Low-dose interleukin 2 prevents the development of Epstein-Barr virus (EBV)-associated lymphoproliferative disease in scid/scid mice reconstituted i.p. with EBV-seropositive human peripheral blood lymphocytes

Abstract

When severe combined immune deficient (SCID) mice undergo i.p. injection with peripheral blood lymphocytes from normal human donors seropositive for EBV, a majority of these mice (hu-PBL-SCID mouse model) subsequently develop a fatal EBV+ lymphoproliferative disease (EBV-LPD) of human B-cell origin.
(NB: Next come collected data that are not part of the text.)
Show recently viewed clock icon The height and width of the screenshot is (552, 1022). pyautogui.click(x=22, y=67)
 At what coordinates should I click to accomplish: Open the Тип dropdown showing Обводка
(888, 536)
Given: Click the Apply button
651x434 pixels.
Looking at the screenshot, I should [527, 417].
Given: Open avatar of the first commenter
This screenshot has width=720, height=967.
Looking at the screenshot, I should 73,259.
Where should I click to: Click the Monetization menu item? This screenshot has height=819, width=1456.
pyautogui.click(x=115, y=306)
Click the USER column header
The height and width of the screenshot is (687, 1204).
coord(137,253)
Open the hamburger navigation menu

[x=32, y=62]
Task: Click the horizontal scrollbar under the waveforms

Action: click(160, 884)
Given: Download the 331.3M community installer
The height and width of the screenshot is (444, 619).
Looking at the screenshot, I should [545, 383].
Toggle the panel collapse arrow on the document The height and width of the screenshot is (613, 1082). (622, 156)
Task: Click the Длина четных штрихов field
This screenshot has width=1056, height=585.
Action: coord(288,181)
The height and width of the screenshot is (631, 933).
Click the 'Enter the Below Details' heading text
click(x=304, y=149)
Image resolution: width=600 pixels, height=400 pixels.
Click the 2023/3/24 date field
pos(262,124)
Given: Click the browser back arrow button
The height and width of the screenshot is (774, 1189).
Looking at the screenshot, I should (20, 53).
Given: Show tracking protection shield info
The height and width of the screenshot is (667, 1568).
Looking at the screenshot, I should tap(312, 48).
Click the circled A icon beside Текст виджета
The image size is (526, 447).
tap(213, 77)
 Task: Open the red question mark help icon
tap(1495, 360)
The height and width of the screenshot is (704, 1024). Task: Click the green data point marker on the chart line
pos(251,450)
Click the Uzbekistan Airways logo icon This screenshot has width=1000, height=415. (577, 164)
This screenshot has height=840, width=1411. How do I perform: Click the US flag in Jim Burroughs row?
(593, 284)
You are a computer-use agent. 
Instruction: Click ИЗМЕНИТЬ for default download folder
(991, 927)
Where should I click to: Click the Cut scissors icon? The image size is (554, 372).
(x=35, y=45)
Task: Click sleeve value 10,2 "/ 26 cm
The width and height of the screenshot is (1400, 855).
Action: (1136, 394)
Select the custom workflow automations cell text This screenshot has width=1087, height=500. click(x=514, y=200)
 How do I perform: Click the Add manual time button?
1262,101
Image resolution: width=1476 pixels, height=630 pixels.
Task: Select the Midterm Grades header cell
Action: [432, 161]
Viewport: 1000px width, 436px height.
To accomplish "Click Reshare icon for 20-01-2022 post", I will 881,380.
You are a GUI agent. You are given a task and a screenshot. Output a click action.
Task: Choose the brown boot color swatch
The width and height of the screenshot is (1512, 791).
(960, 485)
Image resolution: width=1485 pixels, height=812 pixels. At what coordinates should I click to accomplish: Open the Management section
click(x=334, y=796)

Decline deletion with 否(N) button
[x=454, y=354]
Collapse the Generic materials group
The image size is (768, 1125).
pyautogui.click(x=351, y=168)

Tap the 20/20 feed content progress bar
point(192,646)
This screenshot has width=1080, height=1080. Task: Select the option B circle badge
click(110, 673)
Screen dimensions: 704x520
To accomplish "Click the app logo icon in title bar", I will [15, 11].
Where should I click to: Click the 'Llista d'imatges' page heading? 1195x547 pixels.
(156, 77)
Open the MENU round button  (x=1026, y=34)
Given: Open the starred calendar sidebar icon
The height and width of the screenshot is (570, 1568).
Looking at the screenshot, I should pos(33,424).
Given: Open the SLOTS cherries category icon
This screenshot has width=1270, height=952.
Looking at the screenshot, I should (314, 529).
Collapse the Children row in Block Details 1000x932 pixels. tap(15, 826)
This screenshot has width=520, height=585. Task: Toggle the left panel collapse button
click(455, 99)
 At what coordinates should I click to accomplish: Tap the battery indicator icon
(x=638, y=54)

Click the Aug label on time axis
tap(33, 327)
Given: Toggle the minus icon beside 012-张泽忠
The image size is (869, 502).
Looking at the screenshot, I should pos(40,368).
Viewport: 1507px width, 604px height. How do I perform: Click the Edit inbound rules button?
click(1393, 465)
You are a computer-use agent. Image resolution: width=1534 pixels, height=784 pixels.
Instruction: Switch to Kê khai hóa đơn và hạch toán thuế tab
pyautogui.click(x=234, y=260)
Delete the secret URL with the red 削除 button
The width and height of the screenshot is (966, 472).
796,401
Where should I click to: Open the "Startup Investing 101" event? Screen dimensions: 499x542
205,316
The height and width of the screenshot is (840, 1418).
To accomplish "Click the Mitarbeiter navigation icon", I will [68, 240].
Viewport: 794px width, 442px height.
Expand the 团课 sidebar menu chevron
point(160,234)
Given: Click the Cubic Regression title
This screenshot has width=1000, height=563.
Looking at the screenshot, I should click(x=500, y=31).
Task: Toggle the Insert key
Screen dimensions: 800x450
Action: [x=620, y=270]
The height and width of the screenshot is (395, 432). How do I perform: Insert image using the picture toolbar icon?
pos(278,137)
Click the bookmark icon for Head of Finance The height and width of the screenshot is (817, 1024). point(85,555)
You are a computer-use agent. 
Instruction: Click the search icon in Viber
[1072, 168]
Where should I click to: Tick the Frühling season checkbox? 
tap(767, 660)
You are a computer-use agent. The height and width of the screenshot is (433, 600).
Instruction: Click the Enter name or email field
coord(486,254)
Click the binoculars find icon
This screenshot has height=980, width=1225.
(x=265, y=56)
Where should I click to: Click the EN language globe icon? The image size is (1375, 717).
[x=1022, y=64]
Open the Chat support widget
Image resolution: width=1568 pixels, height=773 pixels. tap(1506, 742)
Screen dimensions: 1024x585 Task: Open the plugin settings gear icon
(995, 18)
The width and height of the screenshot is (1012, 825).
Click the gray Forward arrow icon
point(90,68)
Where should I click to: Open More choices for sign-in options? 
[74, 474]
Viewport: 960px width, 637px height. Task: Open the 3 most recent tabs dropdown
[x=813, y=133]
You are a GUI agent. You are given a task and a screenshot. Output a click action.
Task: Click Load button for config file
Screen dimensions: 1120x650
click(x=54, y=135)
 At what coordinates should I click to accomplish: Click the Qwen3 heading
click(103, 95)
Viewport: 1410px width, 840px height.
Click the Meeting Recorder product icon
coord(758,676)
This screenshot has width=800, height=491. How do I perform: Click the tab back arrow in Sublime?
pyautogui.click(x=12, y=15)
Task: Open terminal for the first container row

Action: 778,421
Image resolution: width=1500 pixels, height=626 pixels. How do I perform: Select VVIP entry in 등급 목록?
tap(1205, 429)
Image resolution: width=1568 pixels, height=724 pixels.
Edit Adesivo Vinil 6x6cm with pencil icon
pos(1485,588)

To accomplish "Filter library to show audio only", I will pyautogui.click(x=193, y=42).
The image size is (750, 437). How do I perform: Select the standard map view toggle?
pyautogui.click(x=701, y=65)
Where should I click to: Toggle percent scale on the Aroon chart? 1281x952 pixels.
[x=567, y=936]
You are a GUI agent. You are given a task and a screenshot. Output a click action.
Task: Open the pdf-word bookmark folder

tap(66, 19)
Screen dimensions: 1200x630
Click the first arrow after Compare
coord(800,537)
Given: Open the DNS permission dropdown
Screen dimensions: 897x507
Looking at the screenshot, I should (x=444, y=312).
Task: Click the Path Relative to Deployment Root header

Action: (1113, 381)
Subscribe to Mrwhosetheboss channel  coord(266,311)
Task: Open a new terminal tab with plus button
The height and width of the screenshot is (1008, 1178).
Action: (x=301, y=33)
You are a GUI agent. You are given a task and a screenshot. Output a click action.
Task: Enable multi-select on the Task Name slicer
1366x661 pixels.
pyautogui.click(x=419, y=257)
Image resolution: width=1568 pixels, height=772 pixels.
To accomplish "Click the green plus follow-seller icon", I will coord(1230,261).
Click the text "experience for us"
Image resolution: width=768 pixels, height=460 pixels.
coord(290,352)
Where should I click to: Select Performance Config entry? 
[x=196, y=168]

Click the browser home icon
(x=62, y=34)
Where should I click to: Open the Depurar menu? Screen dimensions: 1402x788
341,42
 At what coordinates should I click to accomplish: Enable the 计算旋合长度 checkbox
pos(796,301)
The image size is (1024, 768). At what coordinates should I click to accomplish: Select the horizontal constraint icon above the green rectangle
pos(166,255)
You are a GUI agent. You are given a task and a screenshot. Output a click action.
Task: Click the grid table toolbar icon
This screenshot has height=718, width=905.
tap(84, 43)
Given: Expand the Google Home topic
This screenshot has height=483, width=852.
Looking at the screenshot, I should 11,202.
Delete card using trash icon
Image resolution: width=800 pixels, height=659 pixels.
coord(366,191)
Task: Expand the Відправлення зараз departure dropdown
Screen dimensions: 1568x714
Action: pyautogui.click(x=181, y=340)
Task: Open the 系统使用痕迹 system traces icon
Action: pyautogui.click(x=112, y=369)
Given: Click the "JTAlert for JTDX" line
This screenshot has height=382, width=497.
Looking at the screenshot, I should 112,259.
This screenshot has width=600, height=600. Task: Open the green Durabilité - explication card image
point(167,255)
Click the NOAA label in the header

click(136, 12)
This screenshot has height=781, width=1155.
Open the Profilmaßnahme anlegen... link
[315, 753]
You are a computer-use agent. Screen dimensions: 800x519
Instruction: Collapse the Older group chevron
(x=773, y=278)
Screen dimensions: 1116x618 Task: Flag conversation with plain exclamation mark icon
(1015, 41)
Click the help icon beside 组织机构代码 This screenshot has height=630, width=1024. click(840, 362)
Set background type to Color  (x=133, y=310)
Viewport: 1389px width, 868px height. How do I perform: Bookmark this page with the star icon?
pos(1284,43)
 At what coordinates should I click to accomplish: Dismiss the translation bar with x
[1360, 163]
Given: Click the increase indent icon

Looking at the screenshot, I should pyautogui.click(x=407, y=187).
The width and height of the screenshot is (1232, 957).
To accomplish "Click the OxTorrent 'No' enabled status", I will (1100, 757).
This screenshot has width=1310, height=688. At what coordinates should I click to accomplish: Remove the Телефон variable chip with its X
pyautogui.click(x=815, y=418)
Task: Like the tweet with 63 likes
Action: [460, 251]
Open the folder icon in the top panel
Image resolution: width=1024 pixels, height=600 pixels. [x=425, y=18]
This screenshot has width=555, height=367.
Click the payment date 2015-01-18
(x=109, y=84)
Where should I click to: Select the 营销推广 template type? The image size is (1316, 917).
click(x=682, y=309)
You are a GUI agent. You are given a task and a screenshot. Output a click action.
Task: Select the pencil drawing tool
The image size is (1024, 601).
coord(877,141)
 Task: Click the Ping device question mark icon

Because T cells normally are critical in the control of EBV infection, we hypothesized that human T-cell dysfunction accounts for EBV-LPD in the hu-PBL-SCID mouse and that systemic administration of T-cell-derived cytokines would reestablish protective immunity against EBV-LPD. We show that the daily s.c. administration of a very low dose (500 international units) of polyethylene glycol-modified recombinant human interleukin 2 (PEG-IL-2) to hu-PBL-SCID mice can prevent the development of fatal EBV-LPD and significantly improves survival (78%), compared with the survival of hu-PBL-SCID mice treated with placebo (20%, P = 0.0008). Additional lymphocyte-depletion experiments showed that mouse natural killer cells and human CD8+ T cells provided cellular immunity necessary for the PEG-IL-2-mediated protective effect, whereas i.p. injection of human peripheral blood lymphocytes depleted of CD4+ T cells had no adverse effect when combined with PEG-IL-2 therapy and may have been beneficial. These data establish that very low-dose PEG-IL-2 therapy can overcome the immune deficiencies that lead to EBV-LPD in the hu-PBL-SCID mouse and point to the usefulness of this model for evaluating cytokine therapies in EBV-LPD. The use of low-dose IL-2 as a preventative immune therapy has potential application in immunocompromised individuals at high risk for EBV-LPD.